Microelectronics Capabilities

Argonne leverages multi-disciplinary teams, world-class facilities, and powerful scientific tools to confront some of the most profound scientific and technological challenges in microelectronics.

Materials Development

Argonne has extensive expertise in design of materials relevant to microelectronics, including quantum materials, polymers, and inks for printed electronics, and in exploration of relevant phenomena that they display.  Argonne also has broad capabilities in materials synthesis and nanofabrication and in the fabrication of devices for high-frequency applications. Our ability to synthesize, characterize, and process novel ultrawide-bandgap materials, such as diamond, puts us in a unique position to continue existing efforts and also to expand efforts in integrating them with other semiconductor materials and explore new physics phenomena underpinning these novel devices. Our focus is on fundamental through use-inspired research on materials, heterostructures, and devices. Our co-design approach is built upon collaborations between basic and applied research. For example, our applied researchers have considerable expertise in printing devices on polymer substrates, and our atomic layer deposition capabilities include a system for in-situ deposition at Argonne‚Äôs Advanced Photon Source. In addition, the capabilities at our Materials Engineering Research Facility are appropriate for some of the microelectronics materials/devices being developed at Argonne.

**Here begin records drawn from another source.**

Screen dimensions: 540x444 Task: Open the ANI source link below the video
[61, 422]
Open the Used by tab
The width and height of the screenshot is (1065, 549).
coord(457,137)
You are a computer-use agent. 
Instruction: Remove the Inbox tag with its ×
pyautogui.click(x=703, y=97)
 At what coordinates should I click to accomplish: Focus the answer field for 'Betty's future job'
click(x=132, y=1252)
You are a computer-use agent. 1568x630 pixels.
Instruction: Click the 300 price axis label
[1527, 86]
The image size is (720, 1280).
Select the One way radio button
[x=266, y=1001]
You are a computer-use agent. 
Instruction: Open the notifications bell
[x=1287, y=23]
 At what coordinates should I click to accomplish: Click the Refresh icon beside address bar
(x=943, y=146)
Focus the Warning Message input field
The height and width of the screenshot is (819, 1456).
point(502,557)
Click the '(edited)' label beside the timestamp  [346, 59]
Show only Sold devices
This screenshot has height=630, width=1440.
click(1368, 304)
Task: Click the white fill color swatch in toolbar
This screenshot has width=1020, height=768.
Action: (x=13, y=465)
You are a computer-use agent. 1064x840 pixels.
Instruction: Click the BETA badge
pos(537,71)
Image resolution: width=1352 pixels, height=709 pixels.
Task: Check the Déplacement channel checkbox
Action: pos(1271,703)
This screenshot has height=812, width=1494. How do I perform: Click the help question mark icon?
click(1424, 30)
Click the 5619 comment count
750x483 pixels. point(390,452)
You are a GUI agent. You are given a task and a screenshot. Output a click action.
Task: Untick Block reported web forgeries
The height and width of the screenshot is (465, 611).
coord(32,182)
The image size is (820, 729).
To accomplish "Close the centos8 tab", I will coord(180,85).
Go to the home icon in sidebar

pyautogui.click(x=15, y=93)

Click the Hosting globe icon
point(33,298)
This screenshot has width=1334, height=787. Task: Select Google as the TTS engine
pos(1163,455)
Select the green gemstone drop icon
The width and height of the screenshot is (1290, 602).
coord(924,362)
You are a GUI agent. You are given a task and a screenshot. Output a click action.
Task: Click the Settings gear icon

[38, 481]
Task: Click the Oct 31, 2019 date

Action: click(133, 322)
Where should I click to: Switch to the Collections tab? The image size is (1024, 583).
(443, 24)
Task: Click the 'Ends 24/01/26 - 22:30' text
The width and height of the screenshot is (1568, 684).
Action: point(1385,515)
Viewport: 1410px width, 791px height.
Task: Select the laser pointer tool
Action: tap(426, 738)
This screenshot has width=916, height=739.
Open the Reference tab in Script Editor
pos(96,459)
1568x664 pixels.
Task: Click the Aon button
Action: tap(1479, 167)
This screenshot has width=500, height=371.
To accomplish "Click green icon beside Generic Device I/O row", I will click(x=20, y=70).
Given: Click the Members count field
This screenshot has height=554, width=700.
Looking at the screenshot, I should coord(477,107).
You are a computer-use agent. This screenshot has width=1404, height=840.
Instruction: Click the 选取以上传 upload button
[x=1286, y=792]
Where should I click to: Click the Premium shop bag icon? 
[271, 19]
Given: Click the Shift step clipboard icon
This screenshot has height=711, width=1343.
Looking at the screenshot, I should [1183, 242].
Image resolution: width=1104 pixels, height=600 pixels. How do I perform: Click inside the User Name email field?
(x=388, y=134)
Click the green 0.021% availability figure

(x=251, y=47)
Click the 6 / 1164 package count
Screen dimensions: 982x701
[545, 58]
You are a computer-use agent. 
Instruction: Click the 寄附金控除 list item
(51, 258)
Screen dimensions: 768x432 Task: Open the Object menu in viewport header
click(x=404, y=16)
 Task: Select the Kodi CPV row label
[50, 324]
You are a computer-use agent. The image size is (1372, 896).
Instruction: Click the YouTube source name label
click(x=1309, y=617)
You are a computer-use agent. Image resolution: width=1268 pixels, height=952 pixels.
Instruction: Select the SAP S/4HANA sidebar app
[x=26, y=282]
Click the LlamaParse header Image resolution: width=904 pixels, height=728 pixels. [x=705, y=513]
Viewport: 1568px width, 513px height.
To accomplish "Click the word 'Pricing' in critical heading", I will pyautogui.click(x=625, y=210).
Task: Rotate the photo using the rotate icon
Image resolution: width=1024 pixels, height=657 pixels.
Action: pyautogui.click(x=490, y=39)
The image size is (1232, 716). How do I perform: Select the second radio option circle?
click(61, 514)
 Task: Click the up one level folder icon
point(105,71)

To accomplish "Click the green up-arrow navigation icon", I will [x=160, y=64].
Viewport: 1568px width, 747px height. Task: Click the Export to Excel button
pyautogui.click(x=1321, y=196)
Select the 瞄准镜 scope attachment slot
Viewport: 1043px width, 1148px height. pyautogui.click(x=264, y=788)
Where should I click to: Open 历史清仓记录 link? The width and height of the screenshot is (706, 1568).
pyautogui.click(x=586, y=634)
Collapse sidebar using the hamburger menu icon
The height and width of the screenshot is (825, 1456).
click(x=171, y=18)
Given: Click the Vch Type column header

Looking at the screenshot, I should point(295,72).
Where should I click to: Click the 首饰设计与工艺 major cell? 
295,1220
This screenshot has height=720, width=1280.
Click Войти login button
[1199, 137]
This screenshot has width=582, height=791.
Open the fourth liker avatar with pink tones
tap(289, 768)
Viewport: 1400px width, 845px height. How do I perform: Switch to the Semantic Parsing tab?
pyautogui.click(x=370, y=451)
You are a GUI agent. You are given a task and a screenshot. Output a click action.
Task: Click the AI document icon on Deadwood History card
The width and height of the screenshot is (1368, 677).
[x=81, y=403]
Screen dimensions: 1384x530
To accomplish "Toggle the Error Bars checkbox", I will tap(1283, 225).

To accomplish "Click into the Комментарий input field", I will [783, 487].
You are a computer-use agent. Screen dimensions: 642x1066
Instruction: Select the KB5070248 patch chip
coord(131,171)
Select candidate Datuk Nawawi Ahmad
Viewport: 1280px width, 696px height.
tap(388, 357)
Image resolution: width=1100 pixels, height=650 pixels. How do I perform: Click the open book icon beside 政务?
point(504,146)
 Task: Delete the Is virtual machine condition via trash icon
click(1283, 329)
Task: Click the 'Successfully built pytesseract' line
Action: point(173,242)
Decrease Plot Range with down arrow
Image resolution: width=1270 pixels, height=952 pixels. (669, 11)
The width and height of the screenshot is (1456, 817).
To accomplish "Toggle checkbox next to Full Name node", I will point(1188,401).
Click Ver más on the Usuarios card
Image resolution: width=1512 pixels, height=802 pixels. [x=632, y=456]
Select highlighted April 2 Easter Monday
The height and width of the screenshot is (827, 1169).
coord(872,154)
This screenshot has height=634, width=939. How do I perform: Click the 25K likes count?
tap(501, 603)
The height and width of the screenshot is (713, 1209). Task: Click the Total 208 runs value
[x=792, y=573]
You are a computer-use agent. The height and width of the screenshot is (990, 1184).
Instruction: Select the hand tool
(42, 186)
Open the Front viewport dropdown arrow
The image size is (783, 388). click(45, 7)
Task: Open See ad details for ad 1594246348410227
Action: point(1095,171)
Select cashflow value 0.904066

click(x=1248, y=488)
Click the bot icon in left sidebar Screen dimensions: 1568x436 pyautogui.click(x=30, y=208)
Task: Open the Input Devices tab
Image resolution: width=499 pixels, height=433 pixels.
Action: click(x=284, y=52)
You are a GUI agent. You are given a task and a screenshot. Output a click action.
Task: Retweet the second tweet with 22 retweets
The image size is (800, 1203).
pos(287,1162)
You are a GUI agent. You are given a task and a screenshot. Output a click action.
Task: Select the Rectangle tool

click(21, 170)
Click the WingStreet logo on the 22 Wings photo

Measurement and Characterization

Argonne has broad and deep expertise in materials and device measurement. Advanced imaging, scattering, and spectroscopy capabilities are available at the Advanced Photon Source and, through the use of other advanced microscopy capabilities, at the Center for Nanoscale Materials, including transmission electron microscopy and scanning probe microscopy. We can conduct in-situ characterization, including studies of in-situ growth, over a wide range of temperatures and physical environments. We can also explore a wide range of length scales from atomic to the macroscale and timescales ranging from quasi-static to ultrafast, in addition to capabilities for exploring microelectronics under extreme conditions. Critical to all techniques is the ability to carry out faster data acquisition and to use machine learning and AI approaches for smart acquisition and analysis. Argonne has many high-performance computing resources to draw from, including the Argonne Leadership Computing Facility.

Modeling and Simulations

Argonne has extensive expertise in modeling and simulation of materials, devices, and architectures. This expertise includes modeling computer device efficiency and the full software stacks. There is also considerable interest in edge computing, where general development of microelectronic sensors and circuit design are of value. We also have considerable expertise in the development of computational methods for efficient execution of science applications on large-scale systems. Lifecycle analysis tools include analysis of energy, environmental impacts, and cost. Supply-chain modeling allows for an understanding the implications of supply disruption, including evaluation of strategies, consequences and risks on the supply, and demand side of the specific market. The tools also enable modeling the effect of policies on supply chains and resilience analysis and planning for decision makers.

Data Science Approaches

Data science approaches are currently being applied to our microelectronics-related research, consistent with their broad application in other scientific areas of interest across Argonne. Examples include the use of autonomous discovery to create semiconducting polymers and data science approaches applied to Advanced Photon Source studies of ink properties, where data are fed directly to a machine learning tool. A number of these capabilities are unique to Argonne. Our researchers have considerable expertise in the foundations of machine learning and in its application to different disciplines of science. We also have expertise in data intensive computing, including data analysis, data management, and storage.